%%

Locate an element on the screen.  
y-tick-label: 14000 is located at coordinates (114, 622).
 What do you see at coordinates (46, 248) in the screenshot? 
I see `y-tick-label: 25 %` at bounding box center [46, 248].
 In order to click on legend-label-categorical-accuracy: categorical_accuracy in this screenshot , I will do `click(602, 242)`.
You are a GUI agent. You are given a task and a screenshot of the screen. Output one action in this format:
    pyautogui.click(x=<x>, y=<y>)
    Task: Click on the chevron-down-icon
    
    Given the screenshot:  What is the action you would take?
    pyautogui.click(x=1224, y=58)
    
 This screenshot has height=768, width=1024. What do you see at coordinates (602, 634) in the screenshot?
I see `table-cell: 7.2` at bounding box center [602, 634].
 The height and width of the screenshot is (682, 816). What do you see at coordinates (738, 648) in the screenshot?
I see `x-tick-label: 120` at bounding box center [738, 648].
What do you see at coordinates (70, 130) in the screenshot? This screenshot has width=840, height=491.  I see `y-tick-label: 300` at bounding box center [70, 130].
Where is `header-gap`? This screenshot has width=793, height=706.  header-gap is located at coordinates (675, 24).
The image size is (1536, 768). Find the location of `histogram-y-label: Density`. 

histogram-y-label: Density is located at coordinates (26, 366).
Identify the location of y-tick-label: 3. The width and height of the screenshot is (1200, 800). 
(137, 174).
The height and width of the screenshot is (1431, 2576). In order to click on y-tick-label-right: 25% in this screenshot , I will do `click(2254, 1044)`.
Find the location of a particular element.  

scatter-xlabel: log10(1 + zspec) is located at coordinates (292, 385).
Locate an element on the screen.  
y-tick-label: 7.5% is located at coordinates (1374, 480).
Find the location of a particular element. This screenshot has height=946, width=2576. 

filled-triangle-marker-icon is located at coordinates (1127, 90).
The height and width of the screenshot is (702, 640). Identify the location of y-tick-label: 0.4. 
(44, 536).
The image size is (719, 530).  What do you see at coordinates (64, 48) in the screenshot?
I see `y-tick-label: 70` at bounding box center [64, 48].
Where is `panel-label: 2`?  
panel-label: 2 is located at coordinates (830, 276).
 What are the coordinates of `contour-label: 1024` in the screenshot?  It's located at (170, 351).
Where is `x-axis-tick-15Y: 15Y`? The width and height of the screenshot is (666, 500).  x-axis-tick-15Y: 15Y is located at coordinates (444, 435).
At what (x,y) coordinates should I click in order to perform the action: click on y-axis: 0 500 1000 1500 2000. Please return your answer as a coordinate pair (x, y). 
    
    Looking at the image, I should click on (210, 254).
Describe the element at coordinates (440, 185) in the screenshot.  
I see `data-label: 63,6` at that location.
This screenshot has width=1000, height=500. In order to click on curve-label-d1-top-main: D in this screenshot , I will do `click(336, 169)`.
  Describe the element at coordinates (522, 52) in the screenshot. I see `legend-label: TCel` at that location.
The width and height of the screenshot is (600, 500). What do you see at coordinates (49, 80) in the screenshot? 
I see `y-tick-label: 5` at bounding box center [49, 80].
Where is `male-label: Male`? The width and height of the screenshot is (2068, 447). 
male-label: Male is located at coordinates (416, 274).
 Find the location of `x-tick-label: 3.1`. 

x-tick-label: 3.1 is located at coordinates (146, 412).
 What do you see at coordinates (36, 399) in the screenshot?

%%

Task statement: Copy the listing above, changing every "Find the location of" to "Determine the position of" and keeping everything else the same.

Result of the task:
Locate an element on the screen.  
y-tick-label: 14000 is located at coordinates (114, 622).
 What do you see at coordinates (46, 248) in the screenshot? 
I see `y-tick-label: 25 %` at bounding box center [46, 248].
 In order to click on legend-label-categorical-accuracy: categorical_accuracy in this screenshot , I will do `click(602, 242)`.
You are a GUI agent. You are given a task and a screenshot of the screen. Output one action in this format:
    pyautogui.click(x=<x>, y=<y>)
    Task: Click on the chevron-down-icon
    
    Given the screenshot:  What is the action you would take?
    pyautogui.click(x=1224, y=58)
    
 This screenshot has height=768, width=1024. What do you see at coordinates (602, 634) in the screenshot?
I see `table-cell: 7.2` at bounding box center [602, 634].
 The height and width of the screenshot is (682, 816). What do you see at coordinates (738, 648) in the screenshot?
I see `x-tick-label: 120` at bounding box center [738, 648].
What do you see at coordinates (70, 130) in the screenshot? This screenshot has width=840, height=491.  I see `y-tick-label: 300` at bounding box center [70, 130].
Where is `header-gap`? This screenshot has width=793, height=706.  header-gap is located at coordinates (675, 24).
The image size is (1536, 768). Determine the position of `histogram-y-label: Density`. 

histogram-y-label: Density is located at coordinates (26, 366).
Identify the location of y-tick-label: 3. The width and height of the screenshot is (1200, 800). 
(137, 174).
The height and width of the screenshot is (1431, 2576). In order to click on y-tick-label-right: 25% in this screenshot , I will do `click(2254, 1044)`.
Determine the position of a particular element.  

scatter-xlabel: log10(1 + zspec) is located at coordinates (292, 385).
Locate an element on the screen.  
y-tick-label: 7.5% is located at coordinates (1374, 480).
Determine the position of a particular element. This screenshot has height=946, width=2576. 

filled-triangle-marker-icon is located at coordinates (1127, 90).
The height and width of the screenshot is (702, 640). Identify the location of y-tick-label: 0.4. 
(44, 536).
The image size is (719, 530).  What do you see at coordinates (64, 48) in the screenshot?
I see `y-tick-label: 70` at bounding box center [64, 48].
Where is `panel-label: 2`?  
panel-label: 2 is located at coordinates (830, 276).
 What are the coordinates of `contour-label: 1024` in the screenshot?  It's located at (170, 351).
Where is `x-axis-tick-15Y: 15Y`? The width and height of the screenshot is (666, 500).  x-axis-tick-15Y: 15Y is located at coordinates (444, 435).
At what (x,y) coordinates should I click in order to perform the action: click on y-axis: 0 500 1000 1500 2000. Please return your answer as a coordinate pair (x, y). 
    
    Looking at the image, I should click on (210, 254).
Describe the element at coordinates (440, 185) in the screenshot.  
I see `data-label: 63,6` at that location.
This screenshot has width=1000, height=500. In order to click on curve-label-d1-top-main: D in this screenshot , I will do `click(336, 169)`.
  Describe the element at coordinates (522, 52) in the screenshot. I see `legend-label: TCel` at that location.
The width and height of the screenshot is (600, 500). What do you see at coordinates (49, 80) in the screenshot? 
I see `y-tick-label: 5` at bounding box center [49, 80].
Where is `male-label: Male`? The width and height of the screenshot is (2068, 447). 
male-label: Male is located at coordinates (416, 274).
 Determine the position of `x-tick-label: 3.1`. 

x-tick-label: 3.1 is located at coordinates (146, 412).
 What do you see at coordinates (36, 399) in the screenshot?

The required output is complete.